The records:

◆ ◆ ◆

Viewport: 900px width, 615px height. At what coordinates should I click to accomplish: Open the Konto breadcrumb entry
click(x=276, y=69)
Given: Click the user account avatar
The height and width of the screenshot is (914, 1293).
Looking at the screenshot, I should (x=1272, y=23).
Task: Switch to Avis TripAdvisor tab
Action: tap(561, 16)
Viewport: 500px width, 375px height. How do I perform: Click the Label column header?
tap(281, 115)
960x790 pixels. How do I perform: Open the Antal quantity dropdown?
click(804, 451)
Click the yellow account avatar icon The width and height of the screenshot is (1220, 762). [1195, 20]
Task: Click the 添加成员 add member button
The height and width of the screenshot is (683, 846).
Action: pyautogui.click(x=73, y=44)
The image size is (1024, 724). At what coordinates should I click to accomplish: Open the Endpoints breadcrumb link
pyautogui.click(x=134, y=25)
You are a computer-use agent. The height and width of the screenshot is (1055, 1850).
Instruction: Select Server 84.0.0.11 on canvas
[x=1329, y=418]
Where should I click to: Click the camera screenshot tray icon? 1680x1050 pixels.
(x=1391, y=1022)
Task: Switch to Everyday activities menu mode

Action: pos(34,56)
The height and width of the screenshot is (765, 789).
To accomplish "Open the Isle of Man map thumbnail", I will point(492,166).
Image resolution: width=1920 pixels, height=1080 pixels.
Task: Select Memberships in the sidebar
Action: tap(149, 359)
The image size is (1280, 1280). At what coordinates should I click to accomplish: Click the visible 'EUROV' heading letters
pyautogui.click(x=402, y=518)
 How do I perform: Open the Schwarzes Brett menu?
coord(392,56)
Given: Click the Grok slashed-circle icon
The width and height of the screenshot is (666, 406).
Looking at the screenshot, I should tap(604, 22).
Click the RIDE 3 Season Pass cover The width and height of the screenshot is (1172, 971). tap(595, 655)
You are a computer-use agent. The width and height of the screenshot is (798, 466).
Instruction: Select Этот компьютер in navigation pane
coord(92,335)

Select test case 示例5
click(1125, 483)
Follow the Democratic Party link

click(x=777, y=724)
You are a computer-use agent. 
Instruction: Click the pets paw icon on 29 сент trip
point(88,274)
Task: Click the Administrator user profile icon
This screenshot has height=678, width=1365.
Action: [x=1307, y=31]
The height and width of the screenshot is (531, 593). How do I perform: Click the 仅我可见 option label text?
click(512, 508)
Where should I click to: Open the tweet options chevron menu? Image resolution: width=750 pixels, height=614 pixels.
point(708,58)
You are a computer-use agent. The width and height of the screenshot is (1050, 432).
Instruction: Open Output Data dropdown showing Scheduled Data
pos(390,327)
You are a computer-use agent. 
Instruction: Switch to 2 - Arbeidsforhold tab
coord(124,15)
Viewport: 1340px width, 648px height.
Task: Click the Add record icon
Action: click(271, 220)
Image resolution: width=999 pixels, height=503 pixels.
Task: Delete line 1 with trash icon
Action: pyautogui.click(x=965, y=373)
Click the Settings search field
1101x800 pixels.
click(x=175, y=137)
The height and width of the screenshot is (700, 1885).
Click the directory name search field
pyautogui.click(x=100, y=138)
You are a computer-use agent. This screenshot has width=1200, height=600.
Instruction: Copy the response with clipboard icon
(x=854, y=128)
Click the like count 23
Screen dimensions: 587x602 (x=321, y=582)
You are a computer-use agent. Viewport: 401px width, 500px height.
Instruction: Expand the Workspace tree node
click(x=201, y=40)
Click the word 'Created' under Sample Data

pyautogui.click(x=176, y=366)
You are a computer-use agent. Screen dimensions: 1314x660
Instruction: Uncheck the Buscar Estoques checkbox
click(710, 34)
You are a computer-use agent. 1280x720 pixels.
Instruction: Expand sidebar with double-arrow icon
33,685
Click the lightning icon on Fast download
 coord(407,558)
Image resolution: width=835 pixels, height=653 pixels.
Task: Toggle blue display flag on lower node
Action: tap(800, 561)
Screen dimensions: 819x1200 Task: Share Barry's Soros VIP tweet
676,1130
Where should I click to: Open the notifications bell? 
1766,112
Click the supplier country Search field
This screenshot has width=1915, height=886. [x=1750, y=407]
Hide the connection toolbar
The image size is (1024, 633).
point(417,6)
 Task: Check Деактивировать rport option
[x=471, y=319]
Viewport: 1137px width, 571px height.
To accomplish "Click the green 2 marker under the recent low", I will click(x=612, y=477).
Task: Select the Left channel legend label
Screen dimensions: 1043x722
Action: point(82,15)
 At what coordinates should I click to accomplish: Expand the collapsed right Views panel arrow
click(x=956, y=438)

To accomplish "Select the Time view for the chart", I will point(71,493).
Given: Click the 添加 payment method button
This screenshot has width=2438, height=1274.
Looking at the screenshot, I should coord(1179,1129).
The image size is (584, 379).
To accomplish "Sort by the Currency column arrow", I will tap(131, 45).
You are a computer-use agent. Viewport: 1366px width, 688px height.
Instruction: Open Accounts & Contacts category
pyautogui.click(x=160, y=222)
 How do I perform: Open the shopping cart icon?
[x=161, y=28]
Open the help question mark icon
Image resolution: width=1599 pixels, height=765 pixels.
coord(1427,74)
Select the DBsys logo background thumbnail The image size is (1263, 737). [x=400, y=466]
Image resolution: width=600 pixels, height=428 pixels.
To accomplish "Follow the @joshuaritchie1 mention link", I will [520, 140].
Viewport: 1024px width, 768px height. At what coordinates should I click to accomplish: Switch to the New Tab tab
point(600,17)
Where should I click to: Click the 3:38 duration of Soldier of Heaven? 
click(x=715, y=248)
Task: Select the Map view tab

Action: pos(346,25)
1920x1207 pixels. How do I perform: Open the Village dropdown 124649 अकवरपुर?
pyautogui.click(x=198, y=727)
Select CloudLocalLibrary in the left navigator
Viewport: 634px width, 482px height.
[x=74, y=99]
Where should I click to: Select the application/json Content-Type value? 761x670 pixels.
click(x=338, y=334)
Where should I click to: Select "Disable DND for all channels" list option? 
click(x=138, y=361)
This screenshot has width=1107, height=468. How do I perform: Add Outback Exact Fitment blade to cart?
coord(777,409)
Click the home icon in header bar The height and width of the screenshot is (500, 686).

◆ ◆ ◆

Task to complete: Restate word for word every line from the one containing "Hide the connection toolbar" through the final line of the listing. Both end lines belong in the answer.

Result:
Hide the connection toolbar
The image size is (1024, 633).
point(417,6)
 Task: Check Деактивировать rport option
[x=471, y=319]
Viewport: 1137px width, 571px height.
To accomplish "Click the green 2 marker under the recent low", I will click(x=612, y=477).
Task: Select the Left channel legend label
Screen dimensions: 1043x722
Action: point(82,15)
 At what coordinates should I click to accomplish: Expand the collapsed right Views panel arrow
click(x=956, y=438)

To accomplish "Select the Time view for the chart", I will point(71,493).
Given: Click the 添加 payment method button
This screenshot has width=2438, height=1274.
Looking at the screenshot, I should coord(1179,1129).
The image size is (584, 379).
To accomplish "Sort by the Currency column arrow", I will tap(131, 45).
You are a computer-use agent. Viewport: 1366px width, 688px height.
Instruction: Open Accounts & Contacts category
pyautogui.click(x=160, y=222)
 How do I perform: Open the shopping cart icon?
[x=161, y=28]
Open the help question mark icon
Image resolution: width=1599 pixels, height=765 pixels.
coord(1427,74)
Select the DBsys logo background thumbnail The image size is (1263, 737). [x=400, y=466]
Image resolution: width=600 pixels, height=428 pixels.
To accomplish "Follow the @joshuaritchie1 mention link", I will [520, 140].
Viewport: 1024px width, 768px height. At what coordinates should I click to accomplish: Switch to the New Tab tab
point(600,17)
Where should I click to: Click the 3:38 duration of Soldier of Heaven? 
click(x=715, y=248)
Task: Select the Map view tab

Action: pos(346,25)
1920x1207 pixels. How do I perform: Open the Village dropdown 124649 अकवरपुर?
pyautogui.click(x=198, y=727)
Select CloudLocalLibrary in the left navigator
Viewport: 634px width, 482px height.
[x=74, y=99]
Where should I click to: Select the application/json Content-Type value? 761x670 pixels.
click(x=338, y=334)
Where should I click to: Select "Disable DND for all channels" list option? 
click(x=138, y=361)
This screenshot has width=1107, height=468. How do I perform: Add Outback Exact Fitment blade to cart?
coord(777,409)
Click the home icon in header bar The height and width of the screenshot is (500, 686).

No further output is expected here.